The problem:
Arrange every line of the records below as a Markdown table with the columns Row and Line, numbering the rows in order and leaving out blank lines.

Items from a data source
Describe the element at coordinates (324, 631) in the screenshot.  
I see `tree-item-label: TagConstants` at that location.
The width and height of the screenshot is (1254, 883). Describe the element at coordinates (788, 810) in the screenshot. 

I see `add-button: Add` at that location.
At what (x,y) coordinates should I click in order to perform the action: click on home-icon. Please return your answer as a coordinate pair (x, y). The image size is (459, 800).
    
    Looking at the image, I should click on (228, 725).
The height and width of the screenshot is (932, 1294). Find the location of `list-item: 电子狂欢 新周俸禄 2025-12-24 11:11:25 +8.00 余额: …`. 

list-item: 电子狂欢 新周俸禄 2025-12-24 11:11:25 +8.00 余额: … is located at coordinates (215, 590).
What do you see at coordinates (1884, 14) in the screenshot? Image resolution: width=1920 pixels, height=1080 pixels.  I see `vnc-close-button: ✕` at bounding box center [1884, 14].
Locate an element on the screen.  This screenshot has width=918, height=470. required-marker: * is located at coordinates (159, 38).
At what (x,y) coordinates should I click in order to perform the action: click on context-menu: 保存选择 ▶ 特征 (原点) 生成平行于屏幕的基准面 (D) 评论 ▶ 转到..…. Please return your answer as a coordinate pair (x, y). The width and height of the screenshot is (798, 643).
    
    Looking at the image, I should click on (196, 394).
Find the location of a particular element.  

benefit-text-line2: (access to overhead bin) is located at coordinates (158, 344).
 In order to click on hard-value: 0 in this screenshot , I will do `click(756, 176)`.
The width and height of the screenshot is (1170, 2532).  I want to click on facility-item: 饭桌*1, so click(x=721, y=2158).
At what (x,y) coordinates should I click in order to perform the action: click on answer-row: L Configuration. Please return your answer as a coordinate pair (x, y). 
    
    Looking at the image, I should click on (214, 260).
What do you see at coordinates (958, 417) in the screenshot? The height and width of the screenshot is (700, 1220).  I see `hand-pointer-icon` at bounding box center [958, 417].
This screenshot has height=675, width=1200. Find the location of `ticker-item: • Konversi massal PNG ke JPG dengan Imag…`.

Written solution:
| Row | Line |
|---|---|
| 1 | Describe the element at coordinates (324, 631) in the screenshot.   |
| 2 | I see `tree-item-label: TagConstants` at that location. |
| 3 | The width and height of the screenshot is (1254, 883). Describe the element at coordinates (788, 810) in the screenshot.  |
| 4 | I see `add-button: Add` at that location. |
| 5 | At what (x,y) coordinates should I click in order to perform the action: click on home-icon. Please return your answer as a coordinate pair (x, y). The image size is (459, 800). |
| 6 |     Looking at the image, I should click on (228, 725). |
| 7 | The height and width of the screenshot is (932, 1294). Find the location of `list-item: 电子狂欢 新周俸禄 2025-12-24 11:11:25 +8.00 余额: …`.  |
| 8 | list-item: 电子狂欢 新周俸禄 2025-12-24 11:11:25 +8.00 余额: … is located at coordinates (215, 590). |
| 9 | What do you see at coordinates (1884, 14) in the screenshot? Image resolution: width=1920 pixels, height=1080 pixels.  I see `vnc-close-button: ✕` at bounding box center [1884, 14]. |
| 10 | Locate an element on the screen.  This screenshot has width=918, height=470. required-marker: * is located at coordinates (159, 38). |
| 11 | At what (x,y) coordinates should I click in order to perform the action: click on context-menu: 保存选择 ▶ 特征 (原点) 生成平行于屏幕的基准面 (D) 评论 ▶ 转到..…. Please return your answer as a coordinate pair (x, y). The width and height of the screenshot is (798, 643). |
| 12 |     Looking at the image, I should click on (196, 394). |
| 13 | Find the location of a particular element.   |
| 14 | benefit-text-line2: (access to overhead bin) is located at coordinates (158, 344). |
| 15 |  In order to click on hard-value: 0 in this screenshot , I will do `click(756, 176)`. |
| 16 | The width and height of the screenshot is (1170, 2532).  I want to click on facility-item: 饭桌*1, so click(x=721, y=2158). |
| 17 | At what (x,y) coordinates should I click in order to perform the action: click on answer-row: L Configuration. Please return your answer as a coordinate pair (x, y).  |
| 18 |     Looking at the image, I should click on (214, 260). |
| 19 | What do you see at coordinates (958, 417) in the screenshot? The height and width of the screenshot is (700, 1220).  I see `hand-pointer-icon` at bounding box center [958, 417]. |
| 20 | This screenshot has height=675, width=1200. Find the location of `ticker-item: • Konversi massal PNG ke JPG dengan Imag…`. |